Start big and then get more focused. For example, write a single page on vehicle accidents. In the future, you may want to have pages dedicated to accidents from cars, motorcycles, trucks, busses, government vehicles, trains, planes, bicycles, pedestrians, hit-and-run, taxis, and maybe even scooters.
The key aspect of these pages is that you want them to be more comprehensive and helpful than your competitors. Conduct searches to see what pages are ranking for the phrases you want this page to rank for and ensure your page is better.
- What subtopics are other attorneys writing about?
- Is the order of the subtopics appropriate?
- What sources are the competitors using?
- Is there information your competitors aren’t providing? (You want to differentiate your page somehow.)
Those concepts can also be applied to the supportive pages. These pages play two important roles. First, some people may be searching for questions before they decide to look for an attorney. So, this is an opportunity to help them get familiar with your firm. An example topic may be, “Do I need an attorney after a car wreck?”
The second purpose supportive content plays is making your firm appear to be an authority on the topic of personal injury. If your website ranks for a variety of legal topics about personal injuries, then your site is more likely to rank across the board. The key aspect here is that you need your supportive pages to rank for the phrases they are targeting. Adding large amounts of content can be hazardous because Google only wants to see high quality content on a site. You can’t just add more pages or posts about car accidents and expect the car accident page to get a boost. Those new pages or posts need to serve a purpose and they need to rank for informational phrases.
Checkout our main page for SEO for a full walkthrough on how to optimize your website. Here are a few key parameters that you want to make sure are correct:
- Page Title – This is the title that is shown in bold when your website ranks. You want your main keyword to be in this title. If your firm has a strong enough brand presence that many searchers will recognize, you can put your brand at the end of the page title. If you don’t have household recognition, you will be better off using a call to action.
- Meta Description – This is the description that is shown on the search results page along with the title. Use this space wisely to entice people to click on the page.
- H1 Title – Your main keyword should be in this title as well. This is an easy title to get confused with the page title because this is what is shown at the top of the page of your content. This does not show up in the search results. Keep it simple.
- H2/3/4 Titles – These are the titles for the subtopics. You want these to be descriptive of the content people are going to read below. If you can also make these titles variations of what people are likely to search for, then mix those keywords in. But you don’t want these sub-titles to get spammy. An example would be to use the word attorney instead of lawyer if you used lawyer in the H1.

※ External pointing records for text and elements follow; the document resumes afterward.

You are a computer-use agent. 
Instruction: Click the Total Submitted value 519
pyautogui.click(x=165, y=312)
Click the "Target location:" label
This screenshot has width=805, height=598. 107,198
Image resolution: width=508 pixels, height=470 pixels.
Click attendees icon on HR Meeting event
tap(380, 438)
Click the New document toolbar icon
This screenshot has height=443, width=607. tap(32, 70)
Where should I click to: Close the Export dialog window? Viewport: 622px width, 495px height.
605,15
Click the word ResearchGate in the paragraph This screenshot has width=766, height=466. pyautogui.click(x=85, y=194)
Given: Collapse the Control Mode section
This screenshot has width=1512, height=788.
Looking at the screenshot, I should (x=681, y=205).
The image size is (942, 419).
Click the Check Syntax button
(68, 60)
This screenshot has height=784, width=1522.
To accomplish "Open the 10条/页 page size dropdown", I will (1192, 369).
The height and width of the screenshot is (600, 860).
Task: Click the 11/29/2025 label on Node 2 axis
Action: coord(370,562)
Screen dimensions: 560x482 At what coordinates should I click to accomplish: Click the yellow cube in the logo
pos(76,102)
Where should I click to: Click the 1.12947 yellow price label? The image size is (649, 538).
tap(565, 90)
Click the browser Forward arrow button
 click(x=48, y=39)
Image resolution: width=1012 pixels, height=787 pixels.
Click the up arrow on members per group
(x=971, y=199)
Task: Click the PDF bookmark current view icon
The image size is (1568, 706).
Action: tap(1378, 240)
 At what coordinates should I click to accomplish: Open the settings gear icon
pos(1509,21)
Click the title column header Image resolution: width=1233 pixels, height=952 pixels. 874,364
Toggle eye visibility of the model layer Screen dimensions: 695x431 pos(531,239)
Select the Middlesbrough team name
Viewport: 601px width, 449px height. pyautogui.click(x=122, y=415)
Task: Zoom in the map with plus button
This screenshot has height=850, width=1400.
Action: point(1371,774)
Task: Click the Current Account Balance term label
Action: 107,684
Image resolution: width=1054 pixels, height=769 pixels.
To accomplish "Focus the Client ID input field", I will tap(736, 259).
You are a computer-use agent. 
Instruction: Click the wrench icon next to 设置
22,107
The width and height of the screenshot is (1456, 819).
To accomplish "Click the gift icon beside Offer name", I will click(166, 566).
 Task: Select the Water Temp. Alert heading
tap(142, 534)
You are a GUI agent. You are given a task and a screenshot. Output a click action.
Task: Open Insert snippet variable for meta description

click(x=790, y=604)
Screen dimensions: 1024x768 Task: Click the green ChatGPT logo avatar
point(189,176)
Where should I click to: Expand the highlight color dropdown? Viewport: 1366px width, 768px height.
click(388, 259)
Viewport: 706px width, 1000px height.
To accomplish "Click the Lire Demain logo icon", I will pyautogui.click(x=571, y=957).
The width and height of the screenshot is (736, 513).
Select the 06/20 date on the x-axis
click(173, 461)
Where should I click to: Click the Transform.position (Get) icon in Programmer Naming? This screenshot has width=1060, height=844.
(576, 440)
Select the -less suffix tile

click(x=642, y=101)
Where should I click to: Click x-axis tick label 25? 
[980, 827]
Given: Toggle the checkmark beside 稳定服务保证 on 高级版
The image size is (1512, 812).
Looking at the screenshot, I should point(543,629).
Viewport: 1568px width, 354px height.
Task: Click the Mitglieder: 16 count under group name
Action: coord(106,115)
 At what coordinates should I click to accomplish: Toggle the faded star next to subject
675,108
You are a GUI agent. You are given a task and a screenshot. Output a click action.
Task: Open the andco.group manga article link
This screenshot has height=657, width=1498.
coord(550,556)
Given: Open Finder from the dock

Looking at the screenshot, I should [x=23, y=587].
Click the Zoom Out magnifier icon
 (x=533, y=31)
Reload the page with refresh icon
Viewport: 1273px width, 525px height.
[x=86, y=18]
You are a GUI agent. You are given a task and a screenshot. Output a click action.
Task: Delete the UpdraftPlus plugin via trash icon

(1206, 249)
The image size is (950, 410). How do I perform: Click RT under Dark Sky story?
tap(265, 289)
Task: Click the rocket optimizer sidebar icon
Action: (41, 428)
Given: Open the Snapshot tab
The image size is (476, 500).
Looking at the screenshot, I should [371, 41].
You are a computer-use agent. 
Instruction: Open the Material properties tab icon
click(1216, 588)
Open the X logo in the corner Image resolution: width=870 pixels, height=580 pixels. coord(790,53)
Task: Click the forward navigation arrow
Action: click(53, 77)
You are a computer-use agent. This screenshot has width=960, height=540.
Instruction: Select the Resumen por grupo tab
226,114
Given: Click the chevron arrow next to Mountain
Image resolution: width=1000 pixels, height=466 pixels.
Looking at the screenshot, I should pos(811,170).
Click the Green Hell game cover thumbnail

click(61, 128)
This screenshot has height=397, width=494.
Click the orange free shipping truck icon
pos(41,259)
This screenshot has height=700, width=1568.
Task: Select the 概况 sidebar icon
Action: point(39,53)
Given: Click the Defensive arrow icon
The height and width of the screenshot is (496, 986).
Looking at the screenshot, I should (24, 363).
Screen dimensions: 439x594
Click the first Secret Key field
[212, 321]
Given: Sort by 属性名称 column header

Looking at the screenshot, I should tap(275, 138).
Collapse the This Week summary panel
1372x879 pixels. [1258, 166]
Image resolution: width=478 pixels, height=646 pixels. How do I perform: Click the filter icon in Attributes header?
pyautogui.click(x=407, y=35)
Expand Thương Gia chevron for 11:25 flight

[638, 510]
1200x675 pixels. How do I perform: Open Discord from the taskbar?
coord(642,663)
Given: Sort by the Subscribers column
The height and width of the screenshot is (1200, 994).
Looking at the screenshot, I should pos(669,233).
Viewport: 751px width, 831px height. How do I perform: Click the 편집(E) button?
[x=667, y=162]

- Alt Tags– These aren’t just important but are also legally required. They tell the visually impaired what a picture is about.
- Calls To Action – I know you don’t want to be salesy but that is what your site is supposed to do. You need to include subtle calls to action to tell people what their next step should be.
There are other components to on-site optimization that are important but beyond the skillset of a do-it-yourself firm. We recommend you consult with an agency or designer to ensure the following is adhered to.
- Have a fast site. Use the Google PageSpeed Insights tool to check the speed of your website and the individual pages on your site. This test is on a page-by-page level.
- You will quickly see a bunch of gibberish that Google recommends you fix. This is why a professional is needed. Google wants to rank websites that are fast because people do not have much patience and will leave quickly if your site doesn’t load as fast as they want.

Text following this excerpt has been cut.